==== Input ====

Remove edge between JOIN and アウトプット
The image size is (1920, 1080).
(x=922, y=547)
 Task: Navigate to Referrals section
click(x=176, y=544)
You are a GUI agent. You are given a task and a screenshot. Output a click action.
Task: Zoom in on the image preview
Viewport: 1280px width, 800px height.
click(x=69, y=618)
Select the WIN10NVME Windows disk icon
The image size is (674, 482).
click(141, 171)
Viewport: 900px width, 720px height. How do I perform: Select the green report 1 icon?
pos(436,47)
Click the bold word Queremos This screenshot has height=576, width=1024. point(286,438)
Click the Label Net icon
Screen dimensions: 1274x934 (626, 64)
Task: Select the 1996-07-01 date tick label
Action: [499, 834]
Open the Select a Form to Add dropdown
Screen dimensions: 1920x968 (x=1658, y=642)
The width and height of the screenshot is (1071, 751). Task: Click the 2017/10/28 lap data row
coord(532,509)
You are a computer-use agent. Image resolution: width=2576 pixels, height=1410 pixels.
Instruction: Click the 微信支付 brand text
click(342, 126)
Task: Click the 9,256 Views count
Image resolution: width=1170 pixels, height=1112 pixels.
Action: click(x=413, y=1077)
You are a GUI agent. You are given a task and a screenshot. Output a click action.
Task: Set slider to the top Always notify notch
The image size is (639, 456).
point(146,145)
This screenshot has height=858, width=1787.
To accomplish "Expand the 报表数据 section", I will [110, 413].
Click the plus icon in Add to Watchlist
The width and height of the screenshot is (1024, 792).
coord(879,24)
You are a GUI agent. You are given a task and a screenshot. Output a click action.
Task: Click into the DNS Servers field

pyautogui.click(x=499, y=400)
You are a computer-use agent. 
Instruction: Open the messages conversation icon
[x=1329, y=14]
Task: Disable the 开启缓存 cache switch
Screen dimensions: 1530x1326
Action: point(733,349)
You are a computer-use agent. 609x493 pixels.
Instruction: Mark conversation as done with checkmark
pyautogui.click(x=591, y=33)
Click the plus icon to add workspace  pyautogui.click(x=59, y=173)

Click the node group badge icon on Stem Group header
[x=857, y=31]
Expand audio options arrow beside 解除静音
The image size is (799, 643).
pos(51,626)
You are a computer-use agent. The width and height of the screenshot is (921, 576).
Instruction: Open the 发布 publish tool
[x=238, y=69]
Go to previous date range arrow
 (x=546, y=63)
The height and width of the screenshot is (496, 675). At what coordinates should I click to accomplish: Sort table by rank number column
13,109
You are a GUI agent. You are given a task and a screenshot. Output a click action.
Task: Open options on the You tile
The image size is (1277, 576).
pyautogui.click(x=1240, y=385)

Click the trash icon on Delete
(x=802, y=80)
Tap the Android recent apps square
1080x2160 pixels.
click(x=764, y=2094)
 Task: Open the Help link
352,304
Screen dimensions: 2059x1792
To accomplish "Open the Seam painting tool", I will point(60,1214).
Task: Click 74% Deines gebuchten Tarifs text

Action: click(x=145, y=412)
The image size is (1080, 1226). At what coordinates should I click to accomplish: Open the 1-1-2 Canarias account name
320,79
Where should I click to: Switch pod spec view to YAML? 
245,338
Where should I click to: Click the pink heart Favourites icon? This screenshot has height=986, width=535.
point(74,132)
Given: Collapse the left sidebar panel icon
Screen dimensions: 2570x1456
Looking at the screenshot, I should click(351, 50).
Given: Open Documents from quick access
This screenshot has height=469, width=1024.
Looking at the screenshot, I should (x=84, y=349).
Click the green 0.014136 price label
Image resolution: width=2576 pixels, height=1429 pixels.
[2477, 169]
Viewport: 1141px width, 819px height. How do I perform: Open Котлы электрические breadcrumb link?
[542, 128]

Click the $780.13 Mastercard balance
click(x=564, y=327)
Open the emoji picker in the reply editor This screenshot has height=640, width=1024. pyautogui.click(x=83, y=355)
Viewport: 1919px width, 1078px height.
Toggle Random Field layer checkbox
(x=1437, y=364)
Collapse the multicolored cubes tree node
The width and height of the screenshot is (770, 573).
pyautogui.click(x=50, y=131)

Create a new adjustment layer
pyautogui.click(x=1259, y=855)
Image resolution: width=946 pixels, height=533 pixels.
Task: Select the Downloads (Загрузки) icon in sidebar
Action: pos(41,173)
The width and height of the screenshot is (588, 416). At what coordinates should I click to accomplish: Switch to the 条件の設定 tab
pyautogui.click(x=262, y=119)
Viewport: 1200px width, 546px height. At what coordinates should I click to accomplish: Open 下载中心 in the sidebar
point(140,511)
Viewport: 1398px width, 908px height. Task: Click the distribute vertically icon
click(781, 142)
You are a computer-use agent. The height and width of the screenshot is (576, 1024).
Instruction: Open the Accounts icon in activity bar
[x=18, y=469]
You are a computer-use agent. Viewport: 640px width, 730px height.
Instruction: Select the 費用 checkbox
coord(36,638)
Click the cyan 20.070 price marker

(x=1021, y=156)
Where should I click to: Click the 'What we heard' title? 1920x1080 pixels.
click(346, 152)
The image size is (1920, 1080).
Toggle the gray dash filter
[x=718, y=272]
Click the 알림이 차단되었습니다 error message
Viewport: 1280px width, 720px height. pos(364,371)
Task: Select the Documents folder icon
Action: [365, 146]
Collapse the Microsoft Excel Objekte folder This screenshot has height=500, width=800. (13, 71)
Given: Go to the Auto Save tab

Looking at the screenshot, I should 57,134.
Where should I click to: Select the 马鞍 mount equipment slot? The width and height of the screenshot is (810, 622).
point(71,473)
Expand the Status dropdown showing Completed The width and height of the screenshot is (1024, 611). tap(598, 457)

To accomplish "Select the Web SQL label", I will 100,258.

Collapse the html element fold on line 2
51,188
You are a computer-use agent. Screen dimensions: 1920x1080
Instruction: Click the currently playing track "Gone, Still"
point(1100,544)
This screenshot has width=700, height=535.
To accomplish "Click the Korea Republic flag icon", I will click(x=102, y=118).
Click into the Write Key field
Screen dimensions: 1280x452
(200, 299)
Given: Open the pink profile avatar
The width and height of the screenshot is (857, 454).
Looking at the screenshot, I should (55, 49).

====

• What is required:
Locate every line in the entries above that contains the word "folder", with case counting, and copy each of those lines.

• Answer to this exercise:
Task: Select the Documents folder icon
Collapse the Microsoft Excel Objekte folder This screenshot has height=500, width=800. (13, 71)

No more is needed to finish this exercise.